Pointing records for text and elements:
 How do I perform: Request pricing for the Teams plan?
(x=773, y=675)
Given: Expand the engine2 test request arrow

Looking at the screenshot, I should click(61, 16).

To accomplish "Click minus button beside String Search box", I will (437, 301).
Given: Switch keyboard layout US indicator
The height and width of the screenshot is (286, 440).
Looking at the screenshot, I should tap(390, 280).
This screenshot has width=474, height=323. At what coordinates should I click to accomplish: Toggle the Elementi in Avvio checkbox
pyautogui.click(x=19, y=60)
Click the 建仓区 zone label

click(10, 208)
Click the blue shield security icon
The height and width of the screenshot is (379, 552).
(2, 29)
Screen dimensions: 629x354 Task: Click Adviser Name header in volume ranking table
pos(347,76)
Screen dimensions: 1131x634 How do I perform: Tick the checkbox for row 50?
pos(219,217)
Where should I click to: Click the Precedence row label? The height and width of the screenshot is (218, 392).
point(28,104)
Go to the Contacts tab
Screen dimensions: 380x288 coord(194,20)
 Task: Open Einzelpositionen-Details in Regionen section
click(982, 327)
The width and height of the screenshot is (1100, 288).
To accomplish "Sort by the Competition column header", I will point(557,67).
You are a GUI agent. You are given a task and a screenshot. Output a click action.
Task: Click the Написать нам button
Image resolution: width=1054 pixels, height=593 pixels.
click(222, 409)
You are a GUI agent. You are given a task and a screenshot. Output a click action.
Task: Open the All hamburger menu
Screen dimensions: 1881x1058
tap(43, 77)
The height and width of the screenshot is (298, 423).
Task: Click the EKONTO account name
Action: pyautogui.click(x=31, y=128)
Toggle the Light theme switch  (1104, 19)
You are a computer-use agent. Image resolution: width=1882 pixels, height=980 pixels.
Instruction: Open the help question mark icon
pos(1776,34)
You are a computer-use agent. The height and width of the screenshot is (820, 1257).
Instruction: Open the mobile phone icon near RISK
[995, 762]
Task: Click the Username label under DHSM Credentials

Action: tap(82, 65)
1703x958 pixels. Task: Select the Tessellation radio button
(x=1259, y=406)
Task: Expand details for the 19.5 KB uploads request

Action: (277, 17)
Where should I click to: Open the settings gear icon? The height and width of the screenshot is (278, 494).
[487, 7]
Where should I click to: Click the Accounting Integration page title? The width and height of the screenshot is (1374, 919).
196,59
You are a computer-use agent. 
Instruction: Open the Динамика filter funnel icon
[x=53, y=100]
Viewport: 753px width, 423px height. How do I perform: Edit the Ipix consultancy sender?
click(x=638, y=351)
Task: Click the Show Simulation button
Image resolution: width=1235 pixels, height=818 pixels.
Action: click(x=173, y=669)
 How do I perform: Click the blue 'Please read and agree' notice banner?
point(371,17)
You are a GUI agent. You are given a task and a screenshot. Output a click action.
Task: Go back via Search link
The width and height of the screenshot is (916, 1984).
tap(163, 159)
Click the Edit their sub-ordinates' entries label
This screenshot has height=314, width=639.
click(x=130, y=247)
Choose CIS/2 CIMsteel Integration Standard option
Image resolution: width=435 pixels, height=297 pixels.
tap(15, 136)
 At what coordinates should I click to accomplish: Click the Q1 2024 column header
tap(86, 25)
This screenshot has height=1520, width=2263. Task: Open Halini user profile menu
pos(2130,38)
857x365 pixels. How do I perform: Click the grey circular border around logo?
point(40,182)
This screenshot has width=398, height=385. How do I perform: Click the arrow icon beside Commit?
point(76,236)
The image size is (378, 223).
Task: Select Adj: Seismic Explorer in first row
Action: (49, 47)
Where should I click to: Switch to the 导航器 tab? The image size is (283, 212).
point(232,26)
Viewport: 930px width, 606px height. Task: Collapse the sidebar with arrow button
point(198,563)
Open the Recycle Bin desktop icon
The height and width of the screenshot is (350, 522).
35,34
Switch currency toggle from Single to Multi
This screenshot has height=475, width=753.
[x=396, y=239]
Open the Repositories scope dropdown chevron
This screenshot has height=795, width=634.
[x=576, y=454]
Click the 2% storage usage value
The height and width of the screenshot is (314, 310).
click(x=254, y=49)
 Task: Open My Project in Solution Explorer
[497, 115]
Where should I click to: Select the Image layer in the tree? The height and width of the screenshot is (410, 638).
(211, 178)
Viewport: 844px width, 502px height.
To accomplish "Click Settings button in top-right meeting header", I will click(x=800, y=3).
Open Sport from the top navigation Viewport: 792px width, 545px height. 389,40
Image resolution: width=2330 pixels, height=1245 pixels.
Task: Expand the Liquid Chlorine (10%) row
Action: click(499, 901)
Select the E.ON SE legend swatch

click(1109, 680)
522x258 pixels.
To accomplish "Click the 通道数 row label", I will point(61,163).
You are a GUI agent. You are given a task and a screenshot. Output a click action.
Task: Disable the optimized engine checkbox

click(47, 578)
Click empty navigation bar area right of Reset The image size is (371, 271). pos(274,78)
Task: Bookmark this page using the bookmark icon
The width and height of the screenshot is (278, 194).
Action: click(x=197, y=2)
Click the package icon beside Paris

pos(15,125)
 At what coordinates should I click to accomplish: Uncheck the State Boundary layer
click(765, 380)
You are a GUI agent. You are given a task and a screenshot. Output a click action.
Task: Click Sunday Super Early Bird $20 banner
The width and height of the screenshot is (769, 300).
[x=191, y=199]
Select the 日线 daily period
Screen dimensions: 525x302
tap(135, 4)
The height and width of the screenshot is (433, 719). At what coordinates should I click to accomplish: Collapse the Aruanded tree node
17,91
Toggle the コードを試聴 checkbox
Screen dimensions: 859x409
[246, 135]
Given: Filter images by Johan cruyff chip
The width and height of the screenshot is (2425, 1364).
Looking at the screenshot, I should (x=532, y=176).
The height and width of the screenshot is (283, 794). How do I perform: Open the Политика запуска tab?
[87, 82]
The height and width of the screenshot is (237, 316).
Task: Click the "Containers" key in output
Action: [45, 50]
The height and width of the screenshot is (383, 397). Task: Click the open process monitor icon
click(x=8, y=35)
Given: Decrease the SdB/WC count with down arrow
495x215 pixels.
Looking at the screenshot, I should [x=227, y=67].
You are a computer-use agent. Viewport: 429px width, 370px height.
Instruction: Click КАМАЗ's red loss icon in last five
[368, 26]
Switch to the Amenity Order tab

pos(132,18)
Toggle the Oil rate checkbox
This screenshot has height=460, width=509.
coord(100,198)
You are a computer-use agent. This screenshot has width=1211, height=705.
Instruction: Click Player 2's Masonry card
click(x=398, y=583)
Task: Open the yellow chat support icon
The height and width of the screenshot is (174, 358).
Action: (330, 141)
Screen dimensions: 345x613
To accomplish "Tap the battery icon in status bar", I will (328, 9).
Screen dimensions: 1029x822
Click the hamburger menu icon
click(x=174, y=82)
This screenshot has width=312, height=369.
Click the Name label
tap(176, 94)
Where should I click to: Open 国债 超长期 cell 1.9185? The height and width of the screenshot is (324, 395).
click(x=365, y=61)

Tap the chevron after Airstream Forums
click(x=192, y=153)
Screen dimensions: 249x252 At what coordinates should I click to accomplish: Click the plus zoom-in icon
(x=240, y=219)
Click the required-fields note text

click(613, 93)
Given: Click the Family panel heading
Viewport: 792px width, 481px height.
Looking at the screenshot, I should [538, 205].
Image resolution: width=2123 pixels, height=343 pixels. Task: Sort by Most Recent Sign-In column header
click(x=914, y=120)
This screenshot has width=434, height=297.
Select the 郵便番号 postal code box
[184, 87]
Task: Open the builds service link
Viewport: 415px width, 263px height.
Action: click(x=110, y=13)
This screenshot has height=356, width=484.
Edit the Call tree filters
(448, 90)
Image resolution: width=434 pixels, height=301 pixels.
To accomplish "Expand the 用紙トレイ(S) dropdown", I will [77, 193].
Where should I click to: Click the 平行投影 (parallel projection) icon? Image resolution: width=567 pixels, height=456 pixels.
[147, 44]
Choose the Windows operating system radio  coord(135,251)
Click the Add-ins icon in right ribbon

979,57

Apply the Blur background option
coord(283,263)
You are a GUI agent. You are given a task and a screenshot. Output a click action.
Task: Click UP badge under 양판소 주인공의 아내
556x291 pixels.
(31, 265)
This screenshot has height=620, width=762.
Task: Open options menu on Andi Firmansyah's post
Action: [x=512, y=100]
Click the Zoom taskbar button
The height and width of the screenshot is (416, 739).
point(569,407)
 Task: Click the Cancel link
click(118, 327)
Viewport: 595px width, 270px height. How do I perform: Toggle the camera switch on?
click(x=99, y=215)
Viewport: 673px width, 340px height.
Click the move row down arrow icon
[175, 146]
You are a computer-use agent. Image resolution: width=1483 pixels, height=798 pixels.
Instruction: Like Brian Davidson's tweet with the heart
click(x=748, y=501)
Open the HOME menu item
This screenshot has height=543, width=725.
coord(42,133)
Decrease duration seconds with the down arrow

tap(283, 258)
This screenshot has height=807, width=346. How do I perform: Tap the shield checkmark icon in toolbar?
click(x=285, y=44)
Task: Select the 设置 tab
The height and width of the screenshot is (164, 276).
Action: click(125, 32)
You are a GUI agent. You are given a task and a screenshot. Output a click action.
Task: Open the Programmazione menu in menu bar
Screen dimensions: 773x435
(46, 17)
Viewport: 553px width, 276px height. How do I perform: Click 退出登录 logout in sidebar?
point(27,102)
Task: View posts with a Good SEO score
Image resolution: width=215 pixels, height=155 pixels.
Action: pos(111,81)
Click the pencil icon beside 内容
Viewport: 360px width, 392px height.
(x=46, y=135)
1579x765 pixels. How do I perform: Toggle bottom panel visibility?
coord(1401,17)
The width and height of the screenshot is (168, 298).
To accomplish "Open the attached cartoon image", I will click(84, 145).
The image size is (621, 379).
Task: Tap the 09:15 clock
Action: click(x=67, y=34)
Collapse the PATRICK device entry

**YOUR TASK**
Reproduce the lines from the one containing "The height and width of the screenshot is (433, 719)." through the one containing "Looking at the screenshot, I should [538, 205].", changing every "Instruction" to "Command" and leaving all else unchanged.

**ANSWER TO THE TASK**
The height and width of the screenshot is (433, 719). At what coordinates should I click to accomplish: Collapse the Aruanded tree node
17,91
Toggle the コードを試聴 checkbox
Screen dimensions: 859x409
[246, 135]
Given: Filter images by Johan cruyff chip
The width and height of the screenshot is (2425, 1364).
Looking at the screenshot, I should (x=532, y=176).
The height and width of the screenshot is (283, 794). How do I perform: Open the Политика запуска tab?
[87, 82]
The height and width of the screenshot is (237, 316).
Task: Click the "Containers" key in output
Action: [45, 50]
The height and width of the screenshot is (383, 397). Task: Click the open process monitor icon
click(x=8, y=35)
Given: Decrease the SdB/WC count with down arrow
495x215 pixels.
Looking at the screenshot, I should [x=227, y=67].
You are a computer-use agent. Viewport: 429px width, 370px height.
Command: Click КАМАЗ's red loss icon in last five
[368, 26]
Switch to the Amenity Order tab

pos(132,18)
Toggle the Oil rate checkbox
This screenshot has height=460, width=509.
coord(100,198)
You are a computer-use agent. This screenshot has width=1211, height=705.
Command: Click Player 2's Masonry card
click(x=398, y=583)
Task: Open the yellow chat support icon
The height and width of the screenshot is (174, 358).
Action: (330, 141)
Screen dimensions: 345x613
To accomplish "Tap the battery icon in status bar", I will (328, 9).
Screen dimensions: 1029x822
Click the hamburger menu icon
click(x=174, y=82)
This screenshot has width=312, height=369.
Click the Name label
tap(176, 94)
Where should I click to: Open 国债 超长期 cell 1.9185? The height and width of the screenshot is (324, 395).
click(x=365, y=61)

Tap the chevron after Airstream Forums
click(x=192, y=153)
Screen dimensions: 249x252 At what coordinates should I click to accomplish: Click the plus zoom-in icon
(x=240, y=219)
Click the required-fields note text

click(613, 93)
Given: Click the Family panel heading
Viewport: 792px width, 481px height.
Looking at the screenshot, I should [538, 205].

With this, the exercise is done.